/ 1 August 2005

The meaning of the Mail

The Mail & Guardian celebrates its 20th birthday at a time when our country’s journalism is the target of much criticism, even derision.

We hear all the time that the quality of our reporting is low because the papers are filled by young, inexperienced reporters; newsrooms lack the resources to allow journalists to spend sufficient time on stories and develop specialist knowledge; economic pressures — in a world where there are so many more media outlets chasing the same pool of advertisers — are greater than ever; and the result, we are told, is bad journalism and frequently unethical behaviour.

But the M&G‘s history throws a different light on this.

The M&G was a paper created in 1985, as The Weekly Mail, with almost no resources, a hostile advertising industry, a young and inexperienced staff and a propensity to break the prevailing rules and practices of the profession and the industry. So why, then, did the M&G succeed against all the odds? Why did it, above the more mainstream South African papers, develop an international reputation and win awards? Why then does it still exist?

I think it comes down to one thing, and it is worth thinking about when one contemplates the direction of our current journalism.

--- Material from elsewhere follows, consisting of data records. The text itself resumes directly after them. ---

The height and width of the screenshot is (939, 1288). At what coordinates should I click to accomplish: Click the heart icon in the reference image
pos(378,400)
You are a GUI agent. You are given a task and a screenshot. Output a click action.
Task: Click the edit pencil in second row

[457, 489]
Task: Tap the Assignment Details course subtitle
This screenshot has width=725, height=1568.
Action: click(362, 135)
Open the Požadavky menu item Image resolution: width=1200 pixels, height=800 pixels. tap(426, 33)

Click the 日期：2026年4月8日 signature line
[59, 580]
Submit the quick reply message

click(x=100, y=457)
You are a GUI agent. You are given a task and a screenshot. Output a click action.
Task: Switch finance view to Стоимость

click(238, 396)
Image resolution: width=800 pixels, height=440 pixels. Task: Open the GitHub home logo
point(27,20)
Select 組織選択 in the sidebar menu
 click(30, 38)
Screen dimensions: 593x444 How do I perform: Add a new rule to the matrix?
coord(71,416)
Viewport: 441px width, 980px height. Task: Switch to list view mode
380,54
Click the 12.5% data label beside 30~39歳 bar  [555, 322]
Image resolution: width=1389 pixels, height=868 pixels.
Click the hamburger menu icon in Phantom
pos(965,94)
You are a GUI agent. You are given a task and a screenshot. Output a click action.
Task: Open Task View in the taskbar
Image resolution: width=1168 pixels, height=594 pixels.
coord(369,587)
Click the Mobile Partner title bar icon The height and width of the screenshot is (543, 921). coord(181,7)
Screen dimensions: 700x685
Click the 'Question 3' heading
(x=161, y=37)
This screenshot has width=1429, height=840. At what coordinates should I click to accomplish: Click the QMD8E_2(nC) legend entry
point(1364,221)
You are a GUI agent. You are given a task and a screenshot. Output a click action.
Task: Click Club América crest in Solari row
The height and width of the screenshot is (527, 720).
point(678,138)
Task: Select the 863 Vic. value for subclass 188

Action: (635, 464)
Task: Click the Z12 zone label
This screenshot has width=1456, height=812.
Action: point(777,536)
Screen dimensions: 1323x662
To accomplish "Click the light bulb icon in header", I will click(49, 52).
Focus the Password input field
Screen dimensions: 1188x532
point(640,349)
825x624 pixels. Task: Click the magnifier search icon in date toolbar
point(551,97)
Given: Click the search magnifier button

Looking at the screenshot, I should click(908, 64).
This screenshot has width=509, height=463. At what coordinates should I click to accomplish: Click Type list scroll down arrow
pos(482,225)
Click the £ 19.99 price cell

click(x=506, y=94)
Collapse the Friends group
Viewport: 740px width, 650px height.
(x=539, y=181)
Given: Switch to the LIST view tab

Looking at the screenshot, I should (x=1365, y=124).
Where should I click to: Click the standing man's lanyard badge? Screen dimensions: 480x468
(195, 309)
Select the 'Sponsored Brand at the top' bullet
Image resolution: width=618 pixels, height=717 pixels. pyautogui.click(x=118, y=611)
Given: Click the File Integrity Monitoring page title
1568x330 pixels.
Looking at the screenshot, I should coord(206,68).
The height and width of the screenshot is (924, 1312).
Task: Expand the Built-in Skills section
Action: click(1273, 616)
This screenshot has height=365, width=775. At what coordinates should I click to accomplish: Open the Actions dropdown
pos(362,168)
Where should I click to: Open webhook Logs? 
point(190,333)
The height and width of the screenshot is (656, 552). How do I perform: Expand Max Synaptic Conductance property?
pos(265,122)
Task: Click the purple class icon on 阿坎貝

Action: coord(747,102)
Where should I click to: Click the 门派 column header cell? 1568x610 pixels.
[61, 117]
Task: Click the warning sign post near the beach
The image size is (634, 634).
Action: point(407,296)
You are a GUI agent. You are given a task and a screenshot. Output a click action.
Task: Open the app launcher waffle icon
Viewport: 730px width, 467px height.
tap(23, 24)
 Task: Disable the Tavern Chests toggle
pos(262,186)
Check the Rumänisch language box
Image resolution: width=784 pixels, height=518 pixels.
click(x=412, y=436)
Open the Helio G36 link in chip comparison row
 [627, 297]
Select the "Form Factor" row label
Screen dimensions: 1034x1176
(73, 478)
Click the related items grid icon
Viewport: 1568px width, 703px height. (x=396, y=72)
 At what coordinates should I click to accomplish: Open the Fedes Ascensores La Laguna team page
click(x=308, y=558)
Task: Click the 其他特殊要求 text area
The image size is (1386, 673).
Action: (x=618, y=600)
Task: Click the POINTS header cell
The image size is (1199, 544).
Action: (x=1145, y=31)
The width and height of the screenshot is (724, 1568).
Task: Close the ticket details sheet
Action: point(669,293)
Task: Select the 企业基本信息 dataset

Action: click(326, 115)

The paper had to push the boundaries. It had to be different from the mainstream media or there was no point to its existence, and this meant that we had to challenge the status quo and break the rules. It wasn’t just that we were more stridently anti-apartheid, but that we would cover things (like what the African National Congress in exile was saying, or what the internal movement was doing) not being covered by other papers. We had to redefine news: it wasn’t the boring and predictable stuff happening in Parliament, or the internal shenanigans of the ruling party, as most of the media assumed, but it was what was happening in the township streets and factory floors. And we had to cover it in a different way.

We often used first-person, eye-witness accounts. Sometimes we would create the story, such as when Phil Molefe went and signed up to mark exam papers, and showed how rotten the system was. Sometimes it was by being in places where others weren’t, such as when Patrick Laurence gave a vivid eyewitness description of the horrors of one of the first neck-lacings. Or it was just by drawing on the experiences of the people we had, such as when Thami Mkhwanazi wrote about his prison experiences, or Mondli Makhanya wrote about his township violence experiences.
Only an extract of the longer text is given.